* _Bagian Dokumen_
**********

Tugas utama fenomenologi
menurut Husserl adalah menjalin keterkaitan manusia dengan realitas. Bagi
Husserl, realitas bukan suatu yang berbeda pada dirinya lepas dari manusia yang
mengamati. Realitas itu mewujudkan diri, atau menurut ungkapan Martin Heideger,
yang juga seorang fenomenolog : “Sifat realitas itu membutuhkan keberadaan
manusia”. Filsafat fenomenologi berusaha untuk mencapai pengertian yang
sebenarnya dengan cara menerobos semua fenomena yang menampakkan diri menuju
kepada benda yang sebenarnya. Usaha inilah yang dinamakan untuk mencapai “Hakikat
segala sesuatu”.
Untuk itu, Husserl
mengajukan dua langkah yang harus ditempuh untuk mencapai esensi fenomena,
yaitu metode epoche dan eidetich vision. Kata epoche berasal dari bahasa
Yunani, yang berarti: “menunda keputusan” atau “mengosongkan diri dari
keyakinan tertentu”. Epoche bisa juga berarti tanda kurung (bracketing)

**********

* _Tugas_
Teruskan tulisan tentang fenomenologi Husserl mulai dari bagian terakhir yang ditampilkan. Butir-butir data ini berasal dari sumber lain.

**********

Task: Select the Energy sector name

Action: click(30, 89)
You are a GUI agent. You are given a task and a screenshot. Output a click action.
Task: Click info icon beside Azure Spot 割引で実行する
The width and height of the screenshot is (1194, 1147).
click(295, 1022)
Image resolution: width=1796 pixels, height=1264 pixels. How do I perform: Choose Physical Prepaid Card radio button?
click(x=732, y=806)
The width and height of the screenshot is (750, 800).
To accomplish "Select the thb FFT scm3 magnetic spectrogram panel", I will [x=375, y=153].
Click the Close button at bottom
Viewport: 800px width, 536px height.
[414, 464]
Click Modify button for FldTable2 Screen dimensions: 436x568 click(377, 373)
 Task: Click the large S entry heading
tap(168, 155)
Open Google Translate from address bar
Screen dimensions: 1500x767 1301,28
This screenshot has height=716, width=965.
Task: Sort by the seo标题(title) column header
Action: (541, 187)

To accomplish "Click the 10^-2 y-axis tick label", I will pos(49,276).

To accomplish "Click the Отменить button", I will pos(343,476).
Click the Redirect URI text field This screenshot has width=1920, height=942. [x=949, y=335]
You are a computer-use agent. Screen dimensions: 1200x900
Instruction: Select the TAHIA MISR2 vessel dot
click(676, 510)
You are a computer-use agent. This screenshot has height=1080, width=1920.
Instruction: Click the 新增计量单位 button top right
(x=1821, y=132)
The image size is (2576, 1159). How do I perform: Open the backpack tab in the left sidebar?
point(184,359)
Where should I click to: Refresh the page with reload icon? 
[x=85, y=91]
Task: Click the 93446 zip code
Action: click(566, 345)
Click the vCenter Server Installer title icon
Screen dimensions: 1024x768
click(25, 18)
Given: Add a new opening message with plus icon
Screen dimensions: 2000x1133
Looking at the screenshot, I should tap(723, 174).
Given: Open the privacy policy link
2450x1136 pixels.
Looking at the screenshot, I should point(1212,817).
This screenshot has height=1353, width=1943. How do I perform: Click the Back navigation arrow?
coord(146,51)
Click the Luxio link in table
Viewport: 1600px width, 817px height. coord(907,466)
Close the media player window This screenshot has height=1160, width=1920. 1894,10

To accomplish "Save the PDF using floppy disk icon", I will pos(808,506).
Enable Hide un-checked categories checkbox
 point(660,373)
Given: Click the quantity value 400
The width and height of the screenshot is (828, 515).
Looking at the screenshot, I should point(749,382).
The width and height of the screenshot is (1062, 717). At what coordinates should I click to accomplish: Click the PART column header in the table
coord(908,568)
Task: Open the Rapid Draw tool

**********

* _Jawaban Tertulis_
terhadap setiap keterangan yang diperoleh dari suatu fenomena yang nampak,
tanpa memberikan putusan benar salahnya terlebih dahulu.
Fenomena yang tampil
dalam kesadaran adalah benar-benar natural tanpa dicampuri oleh presupposisi
pengamat. Untuk itu, Husserl menekankan satu hal penting : Penundaan keputusan.
Keputusan harus ditunda (epoche) atau dikurung dulu dalam kaitan dengan status
atau referensi ontologis atau eksistensial objek kesadaran. Selanjutnya, menurut Husserl, epoche memiliki
empat macam, yaitu :
1. Method of historical bracketing; metode yang mengesampingkan
aneka macam teori dan pandangan yang pernah kita terima dalam kehidupan
sehari-hari, baik dari adat, agama maupun ilmu pengetahuan.
2. Method of existensional bracketing; meninggalkan atau abstain
terhadap semua sikap keputusan atau sikap diam dan menunda.
3. Method of transcendental reduction; mengolah data yang kita
sadari menijadi gejala yang
transcendental dalam kesadaran murni.
4. Method of eidetic reduction; mencari esensi fakta, semacam
menjadikan fakta-fakta tentang realitas menjadi esensi atau intisari realitas
itu.
Dengan menerapkan empat metode epoche tersebut seseorang akan sampai pada hakikat fenomena dari realitas yang dia amati.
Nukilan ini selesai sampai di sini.